Exercise goal - Please output every entry below precisely as written.
Available records START
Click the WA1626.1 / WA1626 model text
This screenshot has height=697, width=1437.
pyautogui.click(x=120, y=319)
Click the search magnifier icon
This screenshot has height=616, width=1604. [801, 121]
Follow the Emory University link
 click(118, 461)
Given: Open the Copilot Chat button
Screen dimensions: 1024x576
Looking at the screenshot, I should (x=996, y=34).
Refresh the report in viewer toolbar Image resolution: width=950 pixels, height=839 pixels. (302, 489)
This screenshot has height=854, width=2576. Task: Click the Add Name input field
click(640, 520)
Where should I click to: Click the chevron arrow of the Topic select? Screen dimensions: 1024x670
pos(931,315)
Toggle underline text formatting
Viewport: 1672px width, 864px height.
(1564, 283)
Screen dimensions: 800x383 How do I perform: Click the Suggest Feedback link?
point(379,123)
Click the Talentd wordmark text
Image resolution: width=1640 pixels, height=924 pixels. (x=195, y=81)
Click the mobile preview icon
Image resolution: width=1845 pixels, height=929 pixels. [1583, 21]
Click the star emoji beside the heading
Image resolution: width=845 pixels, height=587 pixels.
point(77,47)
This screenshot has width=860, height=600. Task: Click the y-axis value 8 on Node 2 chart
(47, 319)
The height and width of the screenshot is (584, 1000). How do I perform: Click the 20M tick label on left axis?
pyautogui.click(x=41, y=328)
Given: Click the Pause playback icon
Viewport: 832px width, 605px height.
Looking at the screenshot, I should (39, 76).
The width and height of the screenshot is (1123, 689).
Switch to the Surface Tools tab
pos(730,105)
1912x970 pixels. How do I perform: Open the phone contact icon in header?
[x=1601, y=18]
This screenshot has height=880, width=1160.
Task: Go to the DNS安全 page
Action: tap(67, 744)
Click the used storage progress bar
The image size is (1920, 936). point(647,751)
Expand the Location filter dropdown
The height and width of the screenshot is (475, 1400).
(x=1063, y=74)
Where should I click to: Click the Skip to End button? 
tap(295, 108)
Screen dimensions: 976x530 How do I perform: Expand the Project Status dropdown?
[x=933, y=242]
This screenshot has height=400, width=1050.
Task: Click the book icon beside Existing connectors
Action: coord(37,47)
Available records END
Response to this task -
Click the WA1626.1 / WA1626 model text
This screenshot has height=697, width=1437.
pyautogui.click(x=120, y=319)
Click the search magnifier icon
This screenshot has height=616, width=1604. [801, 121]
Follow the Emory University link
 click(118, 461)
Given: Open the Copilot Chat button
Screen dimensions: 1024x576
Looking at the screenshot, I should (x=996, y=34).
Refresh the report in viewer toolbar Image resolution: width=950 pixels, height=839 pixels. (302, 489)
This screenshot has height=854, width=2576. Task: Click the Add Name input field
click(640, 520)
Where should I click to: Click the chevron arrow of the Topic select? Screen dimensions: 1024x670
pos(931,315)
Toggle underline text formatting
Viewport: 1672px width, 864px height.
(1564, 283)
Screen dimensions: 800x383 How do I perform: Click the Suggest Feedback link?
point(379,123)
Click the Talentd wordmark text
Image resolution: width=1640 pixels, height=924 pixels. (x=195, y=81)
Click the mobile preview icon
Image resolution: width=1845 pixels, height=929 pixels. [1583, 21]
Click the star emoji beside the heading
Image resolution: width=845 pixels, height=587 pixels.
point(77,47)
This screenshot has width=860, height=600. Task: Click the y-axis value 8 on Node 2 chart
(47, 319)
The height and width of the screenshot is (584, 1000). How do I perform: Click the 20M tick label on left axis?
pyautogui.click(x=41, y=328)
Given: Click the Pause playback icon
Viewport: 832px width, 605px height.
Looking at the screenshot, I should (39, 76).
The width and height of the screenshot is (1123, 689).
Switch to the Surface Tools tab
pos(730,105)
1912x970 pixels. How do I perform: Open the phone contact icon in header?
[x=1601, y=18]
This screenshot has height=880, width=1160.
Task: Go to the DNS安全 page
Action: tap(67, 744)
Click the used storage progress bar
The image size is (1920, 936). point(647,751)
Expand the Location filter dropdown
The height and width of the screenshot is (475, 1400).
(x=1063, y=74)
Where should I click to: Click the Skip to End button? 
tap(295, 108)
Screen dimensions: 976x530 How do I perform: Expand the Project Status dropdown?
[x=933, y=242]
This screenshot has height=400, width=1050.
Task: Click the book icon beside Existing connectors
Action: coord(37,47)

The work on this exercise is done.